With First Victoria, Russell Marshall actually, he became Chairman of that brokerage area. And again we moved from a company called LPL to Cetera, and so we are in that process right now.
But I think I would say it is probably too early to tell where we are at on the deal. My gut feeling is that the momentum looks good; and I think going forward it will surpass a lot of our thoughts on what it would be, from what I can tell right now.
David Hollaway - CFO
Again, this is Dave Hollaway. I would just add to that, just simply because I have been back and forth with them over here, I would agree with that. I think of all the lines of business that we have and the different things going on, they have definitely moved to the front of the pack in terms of getting their feet on the ground moving forward.
So I know they want me to give them some kudos here, so I am sure they are listening. But --
David Zalman - Chairman, CEO
They definitely had their trials and tribulations, but (multiple speakers)
David Hollaway - CFO
They have a major challenge because their biggest challenge was to introduce this Bank-wide across 250 locations. But so far so good. They have jumped ahead of the curve a little bit.
David Zalman - Chairman, CEO
I would say that we were excited for them in what they are doing.
Gary Tenner - Analyst
Yes, it certainly seems as though it has probably exceeded the pace that you would have expected. Has it been really focused in expanding it through Texas initially, and then Oklahoma follows? Or is it really across the whole franchise right now, in terms of (multiple speakers) products?

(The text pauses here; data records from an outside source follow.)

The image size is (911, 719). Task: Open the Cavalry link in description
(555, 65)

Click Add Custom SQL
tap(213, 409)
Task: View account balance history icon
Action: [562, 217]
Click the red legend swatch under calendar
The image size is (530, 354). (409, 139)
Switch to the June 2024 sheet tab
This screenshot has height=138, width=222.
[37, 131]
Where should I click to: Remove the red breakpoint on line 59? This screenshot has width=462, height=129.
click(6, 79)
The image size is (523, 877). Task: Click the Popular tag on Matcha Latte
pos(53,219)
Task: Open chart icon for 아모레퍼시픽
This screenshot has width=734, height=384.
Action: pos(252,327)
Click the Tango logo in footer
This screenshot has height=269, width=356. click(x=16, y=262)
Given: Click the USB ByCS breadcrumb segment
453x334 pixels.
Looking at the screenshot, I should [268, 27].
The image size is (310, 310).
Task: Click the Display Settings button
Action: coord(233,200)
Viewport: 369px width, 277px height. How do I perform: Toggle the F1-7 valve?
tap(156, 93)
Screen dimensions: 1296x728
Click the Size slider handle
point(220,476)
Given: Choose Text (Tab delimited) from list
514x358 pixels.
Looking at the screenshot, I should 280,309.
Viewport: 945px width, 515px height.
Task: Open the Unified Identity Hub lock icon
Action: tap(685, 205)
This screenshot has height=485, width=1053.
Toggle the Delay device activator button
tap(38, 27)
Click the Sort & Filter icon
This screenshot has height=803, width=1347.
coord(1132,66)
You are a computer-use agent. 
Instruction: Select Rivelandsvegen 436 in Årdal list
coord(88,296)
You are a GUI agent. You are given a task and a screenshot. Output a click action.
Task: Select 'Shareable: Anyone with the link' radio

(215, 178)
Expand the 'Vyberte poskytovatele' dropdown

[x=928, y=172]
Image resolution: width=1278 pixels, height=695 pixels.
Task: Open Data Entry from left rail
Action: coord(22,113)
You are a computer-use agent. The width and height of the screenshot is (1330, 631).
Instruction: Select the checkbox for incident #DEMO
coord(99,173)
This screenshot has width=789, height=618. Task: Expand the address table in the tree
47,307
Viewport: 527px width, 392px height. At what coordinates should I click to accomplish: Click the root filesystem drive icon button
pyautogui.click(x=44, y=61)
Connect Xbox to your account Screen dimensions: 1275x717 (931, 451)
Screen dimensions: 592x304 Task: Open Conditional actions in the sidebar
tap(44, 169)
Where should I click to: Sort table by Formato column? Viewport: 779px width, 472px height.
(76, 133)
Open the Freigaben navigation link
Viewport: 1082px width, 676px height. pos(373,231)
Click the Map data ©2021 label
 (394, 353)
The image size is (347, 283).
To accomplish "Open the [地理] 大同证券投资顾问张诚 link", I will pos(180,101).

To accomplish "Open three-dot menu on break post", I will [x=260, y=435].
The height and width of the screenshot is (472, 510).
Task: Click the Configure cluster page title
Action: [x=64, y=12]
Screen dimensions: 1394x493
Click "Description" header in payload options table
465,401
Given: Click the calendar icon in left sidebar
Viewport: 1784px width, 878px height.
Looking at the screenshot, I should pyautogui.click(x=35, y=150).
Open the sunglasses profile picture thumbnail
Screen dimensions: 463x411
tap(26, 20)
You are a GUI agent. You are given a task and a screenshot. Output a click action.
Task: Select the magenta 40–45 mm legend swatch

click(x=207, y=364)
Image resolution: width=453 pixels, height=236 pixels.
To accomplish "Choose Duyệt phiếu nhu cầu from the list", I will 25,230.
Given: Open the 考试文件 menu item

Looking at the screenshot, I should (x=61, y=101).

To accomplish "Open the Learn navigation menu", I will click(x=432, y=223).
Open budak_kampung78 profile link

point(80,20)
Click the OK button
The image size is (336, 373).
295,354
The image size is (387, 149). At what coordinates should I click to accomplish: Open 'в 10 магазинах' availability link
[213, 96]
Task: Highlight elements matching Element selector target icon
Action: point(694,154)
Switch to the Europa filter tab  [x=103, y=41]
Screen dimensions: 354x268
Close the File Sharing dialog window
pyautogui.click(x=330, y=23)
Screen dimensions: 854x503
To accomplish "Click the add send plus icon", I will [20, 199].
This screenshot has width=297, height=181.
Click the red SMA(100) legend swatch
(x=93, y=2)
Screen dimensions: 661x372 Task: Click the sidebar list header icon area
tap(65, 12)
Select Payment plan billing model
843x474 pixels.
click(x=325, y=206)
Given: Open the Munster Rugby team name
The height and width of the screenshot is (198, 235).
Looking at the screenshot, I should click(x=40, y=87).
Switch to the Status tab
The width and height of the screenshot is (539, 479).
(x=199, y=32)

David Zalman - Chairman, CEO
(multiple speakers) can answer this; we are not across all the franchises, not right now. But I think for them -- now this is a huge, huge company for them to -- I say huge company -- it is a big deal to get through the whole franchise. And I think that is just going to take them what, six months or a year to probably get through that, Mike? Do you have a [set lease] (multiple speakers)?
Mike Epps - EVP Financial Operations & Administration
I think it will take a year.
David Zalman - Chairman, CEO
A year or two get it really fully rolled out to everybody really.
Gary Tenner - Analyst
Okay. Thanks for the color.
Operator
It appears we have no further questions at this time.
Charlotte Rasche - EVP, General Counsel
Thank you, John. We appreciate everyone taking the time to participate in our call today. We appreciate the support that we get for our Company, and we will continue to work on building shareholder value. Thank you very much.
Operator
This does conclude today's program and you may disconnect at any time.